In March 2011, Leavine was announced as one of the fourteen contestants for the revival of WWE Tough Enough. Leavine was not regarded as one of the front runners at the beginning of the show but ended strongly and made it to the final two with Luke Robinson. He was announced as the winner of Tough Enough on the June 6 episode of Raw by Stone Cold Steve Austin who gave him a Stone Cold Stunner after being slapped by Vince McMahon, as a welcoming gift from the WWE. Leavine also appeared on Raw the following week, on June 13, in a backstage segment with Austin and CM Punk. He then returned to FCW.

Leavine confirmed in an interview on WWE's official website in June 2011 that he would be training in FCW. In April 2012, Leavine was released from WWE.

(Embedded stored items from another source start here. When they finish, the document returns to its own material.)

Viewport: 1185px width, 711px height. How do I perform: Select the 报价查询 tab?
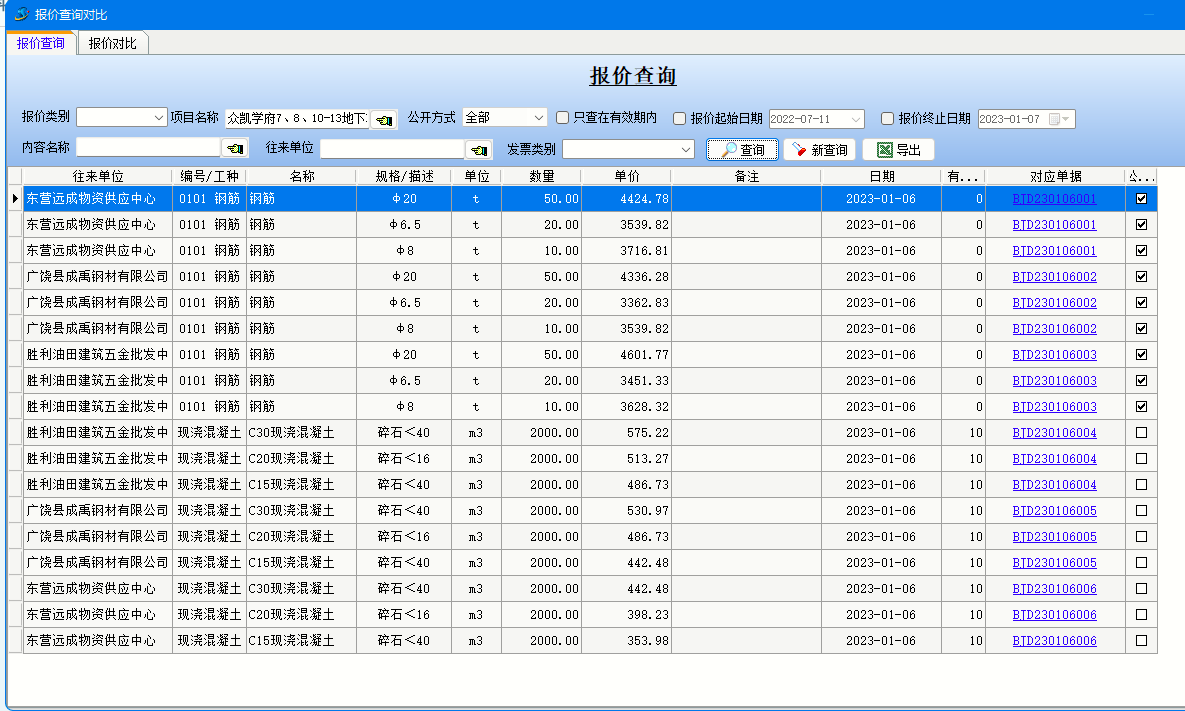[41, 43]
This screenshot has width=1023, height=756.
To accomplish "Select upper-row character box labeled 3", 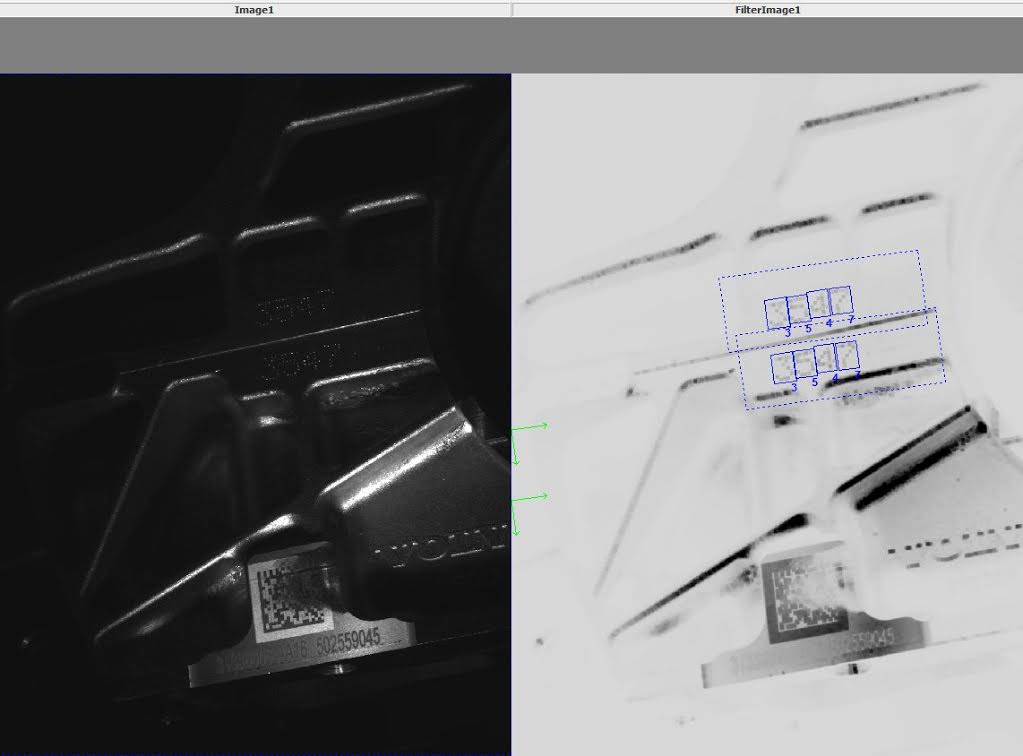I will [776, 314].
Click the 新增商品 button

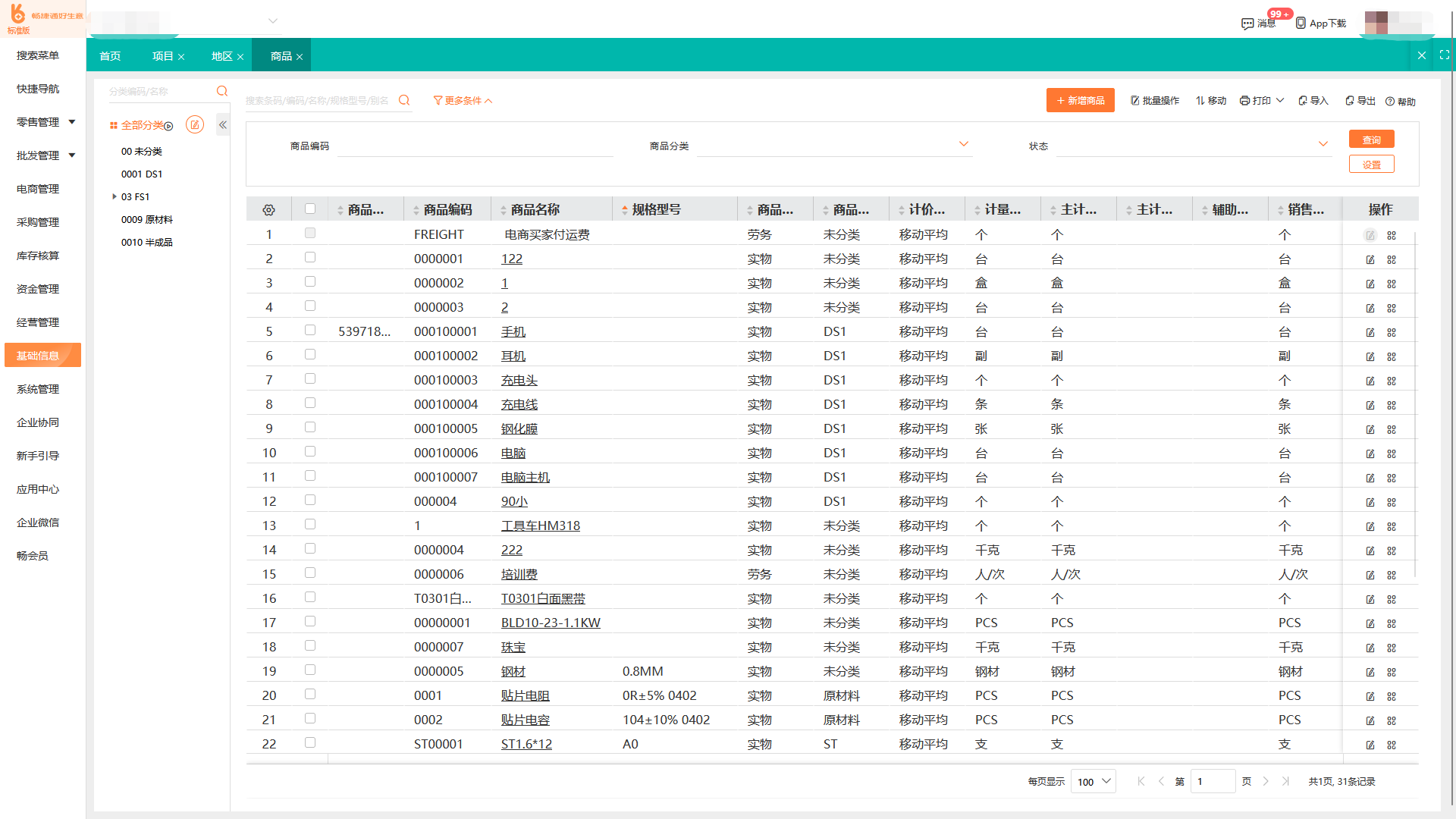(1080, 99)
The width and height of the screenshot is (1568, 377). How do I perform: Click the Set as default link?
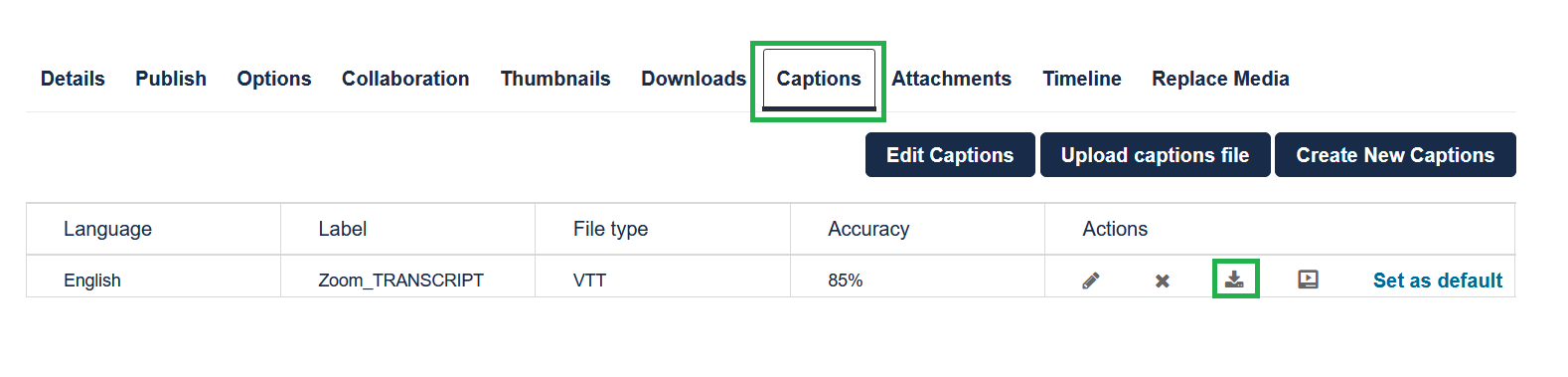coord(1438,281)
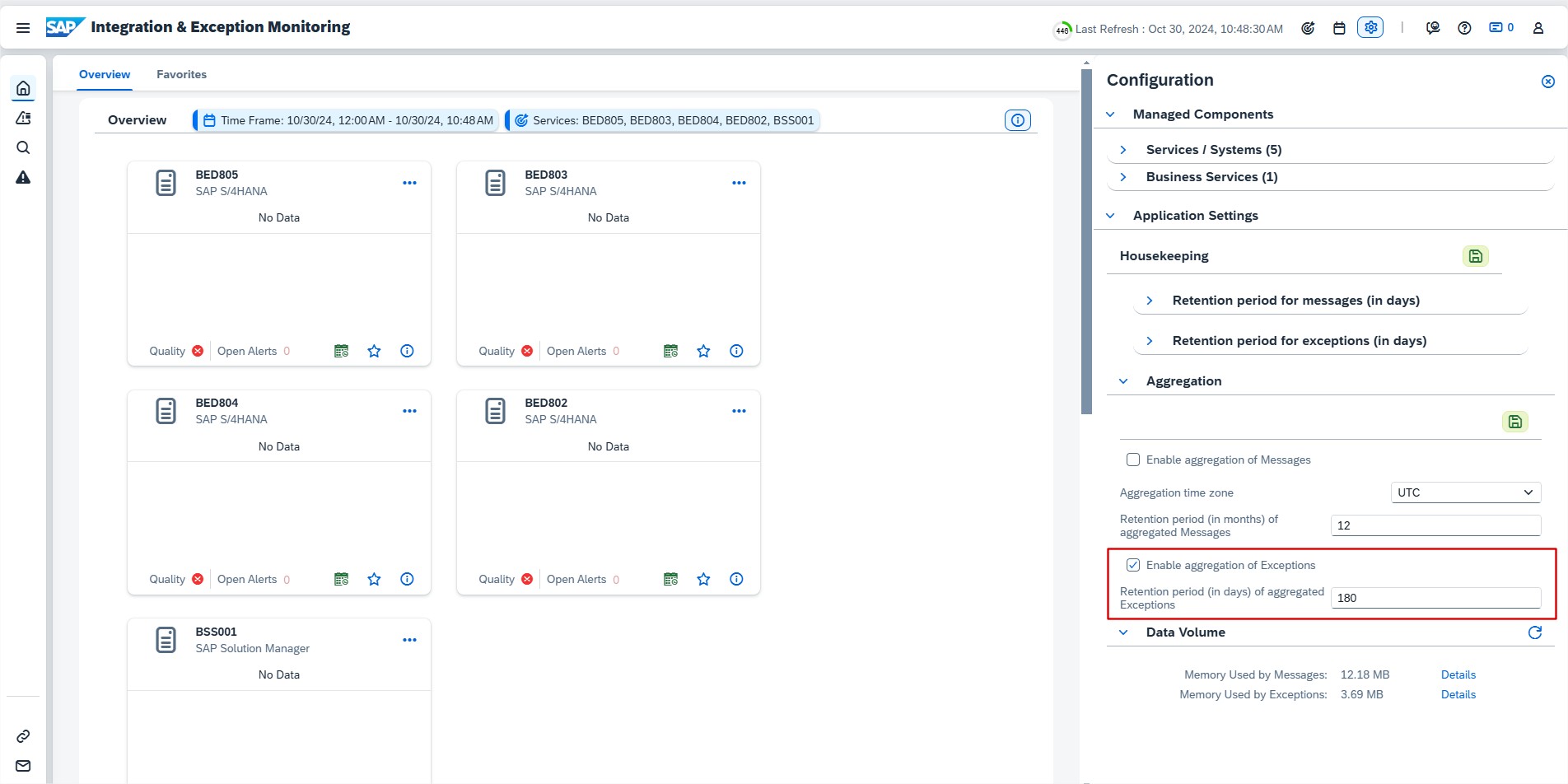Save Housekeeping settings with green save icon

point(1475,256)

World Wrestling Council (2012–2014) 
After his release, Leavine started working for World Wrestling Council (WWC), a wrestling territory in Puerto Rico owned by Carlos Colon. On September 8, 2012, Leavine defeated Apolo and Gilbert in a three-way match to win the WWC Universal Heavyweight Championship. On October 26, 2012, he competed against Wes Brisco and Ray Fénix in a winning effort in a non-title match. He wrestled a Loser Leaves WWC Match against Wes Brisco to a no-contest after Ray González interfered and attacked both of them at the same time. The following week, he lost to Brisco in an Anything Goes Loser Leaves WWC Match, which caused him to be kayfabe fired.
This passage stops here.